We are delighted to congratulate Patricia Clark, whose selection, "In Praise of the Dickcissel" has been selected by esteemed judge Allison Joseph, as this year’s winner!
About Patricia’s work, Joseph says:
It was my keen honor and pleasure to select Patricia Clark's poems for the Fourth River Folio contest. As a self-avowed "hater" of "nature poetry," it took a voice as persuasive and heightened as Patricia Clark's to make me drop my short-sighted preconceptions about what poems about the natural world can do. Clark's poems are lively and exact--sparse when they need to be, more voluble when the occasion demands. Her vision is painterly without being stodgy, and her poems make vivid word-portraits in the reader's mind without giving in to undue sentimentality.

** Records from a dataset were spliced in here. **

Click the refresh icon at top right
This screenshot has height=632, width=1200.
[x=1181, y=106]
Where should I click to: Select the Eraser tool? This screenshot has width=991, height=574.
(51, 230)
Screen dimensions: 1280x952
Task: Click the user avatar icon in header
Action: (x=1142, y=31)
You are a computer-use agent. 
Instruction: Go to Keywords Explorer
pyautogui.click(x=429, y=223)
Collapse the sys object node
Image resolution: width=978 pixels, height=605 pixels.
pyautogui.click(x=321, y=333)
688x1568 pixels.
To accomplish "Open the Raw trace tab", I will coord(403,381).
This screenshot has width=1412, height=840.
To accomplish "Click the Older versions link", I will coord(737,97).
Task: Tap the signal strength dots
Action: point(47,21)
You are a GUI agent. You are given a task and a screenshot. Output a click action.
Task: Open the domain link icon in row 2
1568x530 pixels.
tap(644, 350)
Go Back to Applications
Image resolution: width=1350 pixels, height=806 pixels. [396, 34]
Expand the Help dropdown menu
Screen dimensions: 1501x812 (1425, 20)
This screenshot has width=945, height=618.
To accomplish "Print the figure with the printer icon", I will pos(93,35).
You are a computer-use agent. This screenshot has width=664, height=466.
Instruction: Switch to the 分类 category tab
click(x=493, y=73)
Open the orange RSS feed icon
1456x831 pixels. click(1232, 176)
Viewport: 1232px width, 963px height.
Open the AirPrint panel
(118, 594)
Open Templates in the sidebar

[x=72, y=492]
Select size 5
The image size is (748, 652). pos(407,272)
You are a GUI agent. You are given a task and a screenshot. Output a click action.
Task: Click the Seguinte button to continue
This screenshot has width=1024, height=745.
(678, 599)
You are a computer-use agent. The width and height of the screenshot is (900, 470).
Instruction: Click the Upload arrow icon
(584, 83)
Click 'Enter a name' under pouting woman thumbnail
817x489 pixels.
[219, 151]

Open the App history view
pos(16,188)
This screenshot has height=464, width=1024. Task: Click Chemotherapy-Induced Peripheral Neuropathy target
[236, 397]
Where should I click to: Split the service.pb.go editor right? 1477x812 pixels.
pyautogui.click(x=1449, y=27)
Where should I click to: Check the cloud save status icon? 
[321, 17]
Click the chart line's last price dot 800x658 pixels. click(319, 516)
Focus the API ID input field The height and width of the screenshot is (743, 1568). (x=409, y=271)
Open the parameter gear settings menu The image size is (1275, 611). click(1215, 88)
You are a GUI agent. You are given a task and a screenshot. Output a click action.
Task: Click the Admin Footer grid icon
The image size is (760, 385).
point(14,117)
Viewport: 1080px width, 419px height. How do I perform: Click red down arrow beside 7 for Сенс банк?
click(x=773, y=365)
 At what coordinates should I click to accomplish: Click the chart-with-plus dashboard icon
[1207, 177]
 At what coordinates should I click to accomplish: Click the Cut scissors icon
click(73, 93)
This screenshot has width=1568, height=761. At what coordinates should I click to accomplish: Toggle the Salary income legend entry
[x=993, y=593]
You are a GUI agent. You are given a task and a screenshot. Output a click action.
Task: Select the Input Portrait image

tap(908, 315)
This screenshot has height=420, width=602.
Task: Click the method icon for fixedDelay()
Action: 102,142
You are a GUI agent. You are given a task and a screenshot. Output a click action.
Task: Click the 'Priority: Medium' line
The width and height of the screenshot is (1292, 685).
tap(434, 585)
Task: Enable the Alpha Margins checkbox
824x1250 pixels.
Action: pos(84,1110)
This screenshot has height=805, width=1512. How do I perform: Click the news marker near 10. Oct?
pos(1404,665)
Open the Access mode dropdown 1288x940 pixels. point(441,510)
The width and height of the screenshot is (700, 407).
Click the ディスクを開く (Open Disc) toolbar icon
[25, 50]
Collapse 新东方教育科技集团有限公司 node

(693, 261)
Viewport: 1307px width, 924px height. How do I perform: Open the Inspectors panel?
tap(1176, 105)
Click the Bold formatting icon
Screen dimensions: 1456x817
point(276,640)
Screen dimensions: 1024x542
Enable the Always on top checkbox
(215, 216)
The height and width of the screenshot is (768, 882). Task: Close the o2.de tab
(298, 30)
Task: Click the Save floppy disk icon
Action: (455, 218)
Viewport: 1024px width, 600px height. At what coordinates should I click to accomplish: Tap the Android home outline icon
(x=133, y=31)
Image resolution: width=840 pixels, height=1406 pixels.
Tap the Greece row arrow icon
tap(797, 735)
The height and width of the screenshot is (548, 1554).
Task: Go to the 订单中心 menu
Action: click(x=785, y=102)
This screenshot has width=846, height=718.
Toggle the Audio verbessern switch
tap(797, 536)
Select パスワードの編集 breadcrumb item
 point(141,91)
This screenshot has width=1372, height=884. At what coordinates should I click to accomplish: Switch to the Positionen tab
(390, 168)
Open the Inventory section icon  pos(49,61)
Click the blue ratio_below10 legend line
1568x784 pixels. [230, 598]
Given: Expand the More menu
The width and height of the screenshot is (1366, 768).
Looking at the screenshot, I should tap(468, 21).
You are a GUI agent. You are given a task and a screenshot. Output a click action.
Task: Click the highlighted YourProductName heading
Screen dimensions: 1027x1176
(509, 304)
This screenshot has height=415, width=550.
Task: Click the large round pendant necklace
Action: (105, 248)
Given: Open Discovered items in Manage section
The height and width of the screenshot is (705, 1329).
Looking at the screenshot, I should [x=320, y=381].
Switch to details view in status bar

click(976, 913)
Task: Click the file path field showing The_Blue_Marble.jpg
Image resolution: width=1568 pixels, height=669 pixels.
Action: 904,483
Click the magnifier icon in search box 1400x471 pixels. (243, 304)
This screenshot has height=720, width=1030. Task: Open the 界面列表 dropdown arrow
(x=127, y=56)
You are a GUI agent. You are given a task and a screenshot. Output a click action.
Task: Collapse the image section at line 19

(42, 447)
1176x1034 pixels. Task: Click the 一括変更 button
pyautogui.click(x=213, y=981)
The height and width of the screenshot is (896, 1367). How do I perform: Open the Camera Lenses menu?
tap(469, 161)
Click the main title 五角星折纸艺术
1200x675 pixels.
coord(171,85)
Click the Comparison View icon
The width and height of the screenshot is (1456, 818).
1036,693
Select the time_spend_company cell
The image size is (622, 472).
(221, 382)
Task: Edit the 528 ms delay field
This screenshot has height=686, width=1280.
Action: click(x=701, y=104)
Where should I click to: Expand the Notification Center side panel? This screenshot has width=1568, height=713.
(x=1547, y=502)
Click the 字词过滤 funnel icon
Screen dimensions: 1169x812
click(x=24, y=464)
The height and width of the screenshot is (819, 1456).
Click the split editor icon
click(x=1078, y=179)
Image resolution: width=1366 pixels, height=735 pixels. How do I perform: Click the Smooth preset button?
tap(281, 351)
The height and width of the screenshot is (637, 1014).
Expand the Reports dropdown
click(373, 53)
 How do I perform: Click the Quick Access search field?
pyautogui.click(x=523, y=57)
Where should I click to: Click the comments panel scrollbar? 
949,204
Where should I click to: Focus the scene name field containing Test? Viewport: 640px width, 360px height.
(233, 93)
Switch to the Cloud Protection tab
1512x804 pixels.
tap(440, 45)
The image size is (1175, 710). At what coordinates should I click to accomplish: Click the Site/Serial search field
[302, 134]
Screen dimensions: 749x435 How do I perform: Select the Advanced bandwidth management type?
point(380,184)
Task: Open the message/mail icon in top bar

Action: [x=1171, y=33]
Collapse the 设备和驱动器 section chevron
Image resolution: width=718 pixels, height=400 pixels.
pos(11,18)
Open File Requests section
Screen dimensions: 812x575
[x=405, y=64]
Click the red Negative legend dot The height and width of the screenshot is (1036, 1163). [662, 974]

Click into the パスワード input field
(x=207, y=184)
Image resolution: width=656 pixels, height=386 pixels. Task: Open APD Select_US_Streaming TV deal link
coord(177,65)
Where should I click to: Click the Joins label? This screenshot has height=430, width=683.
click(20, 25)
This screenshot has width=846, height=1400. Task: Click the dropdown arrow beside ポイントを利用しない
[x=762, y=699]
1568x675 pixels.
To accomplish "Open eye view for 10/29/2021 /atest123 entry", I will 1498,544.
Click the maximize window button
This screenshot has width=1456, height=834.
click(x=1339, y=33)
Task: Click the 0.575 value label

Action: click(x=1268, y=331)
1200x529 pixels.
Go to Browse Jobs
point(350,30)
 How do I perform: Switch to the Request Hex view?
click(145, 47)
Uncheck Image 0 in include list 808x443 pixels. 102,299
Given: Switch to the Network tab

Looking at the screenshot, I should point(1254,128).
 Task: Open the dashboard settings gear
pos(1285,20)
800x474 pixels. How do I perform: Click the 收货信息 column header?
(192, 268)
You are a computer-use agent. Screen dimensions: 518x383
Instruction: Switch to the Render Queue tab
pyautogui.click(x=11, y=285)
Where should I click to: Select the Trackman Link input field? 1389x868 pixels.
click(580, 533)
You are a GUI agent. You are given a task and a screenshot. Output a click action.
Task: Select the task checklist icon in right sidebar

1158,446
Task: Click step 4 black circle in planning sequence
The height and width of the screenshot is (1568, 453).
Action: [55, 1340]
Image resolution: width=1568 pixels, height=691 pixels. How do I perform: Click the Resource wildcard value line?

Her language is that of an artist--small strokes at times, but often those small detailed strokes add up to an entire world in a poem. This is a poet who loves language, and that love and inherent trust in what language can do makes me drop my inhibitions and immerse my self fully in her work.
Watch for Patricia’s work in our fall online issue, due out in November, 2019!
Runner up:
Karen Holmberg’s "Everything Is an Instrument and Gives Its Own Song”
Finalists:
Rosemarie Donbroski
Danielle Dubrusky
Katy E. Ellis
Maggie Hess
Kathleen Kirk
Susanna Lang
Bronwyn Mauldin
Marjorie Stelmach
L.J. Sysko
About our winner:
Patricia Clark is the author of five volumes of poetry, including most recently The Canopy (2017) and Sunday Rising (2013). She has also published three chapbooks: Wreath for the Red Admiral and Given the Trees; a new one, Deadlifts, is just coming out from New Michigan Press. Her work has been featured on Poetry Daily and Verse Daily, and has appeared in The Atlantic, Gettysburg Review, Poetry, Slate, and Stand.From 2005-2007 she was honored to serve as the poet laureate of Grand Rapids, Michigan. She is Poet-in-Residence and Professor in the Department of Writing at Grand Valley State University in Michigan.
About the judge:
Allison Joseph lives in Carbondale, Illinois, where she is Professor of English and Director of the MFA Program in Creative Writing at Southern Illinois University. She serves as poetry editor of Crab Orchard Review. Her books and chapbooks include What Keeps Us Here (Ampersand Press), Soul Train (Carnegie Mellon University Press), In Every Seam (University of Pittsburgh Press), Worldly Pleasures (Word Tech Communications), Imitation of Life (Carnegie Mellon UP), Voice: Poems (Mayapple Press), My Father's Kites (Steel Toe Books), Trace Particles (Backbone Press), Little Epiphanies (NightBallet Press), Mercurial (Mayapple Press), Mortal Rewards (White Violet Press), Multitudes (Word Poetry), The Purpose of Hands (Glass Lyre Press), Double Identity (Singing Bone Press) Corporal Muse (Sibling Rivalry) and What Once You Loved (Barefoot Muse Press). Her most recent full-length collection, Confessions of a Barefaced Woman was published by Red Hen Press in June 2018 and is the Gold/First Place winner of the 2019 Feathered Quill Award in Poetry and is a nominated work for the 2019 NAACP Image Award in Poetry. She is the literary partner and wife of poet and editor Jon Tribble.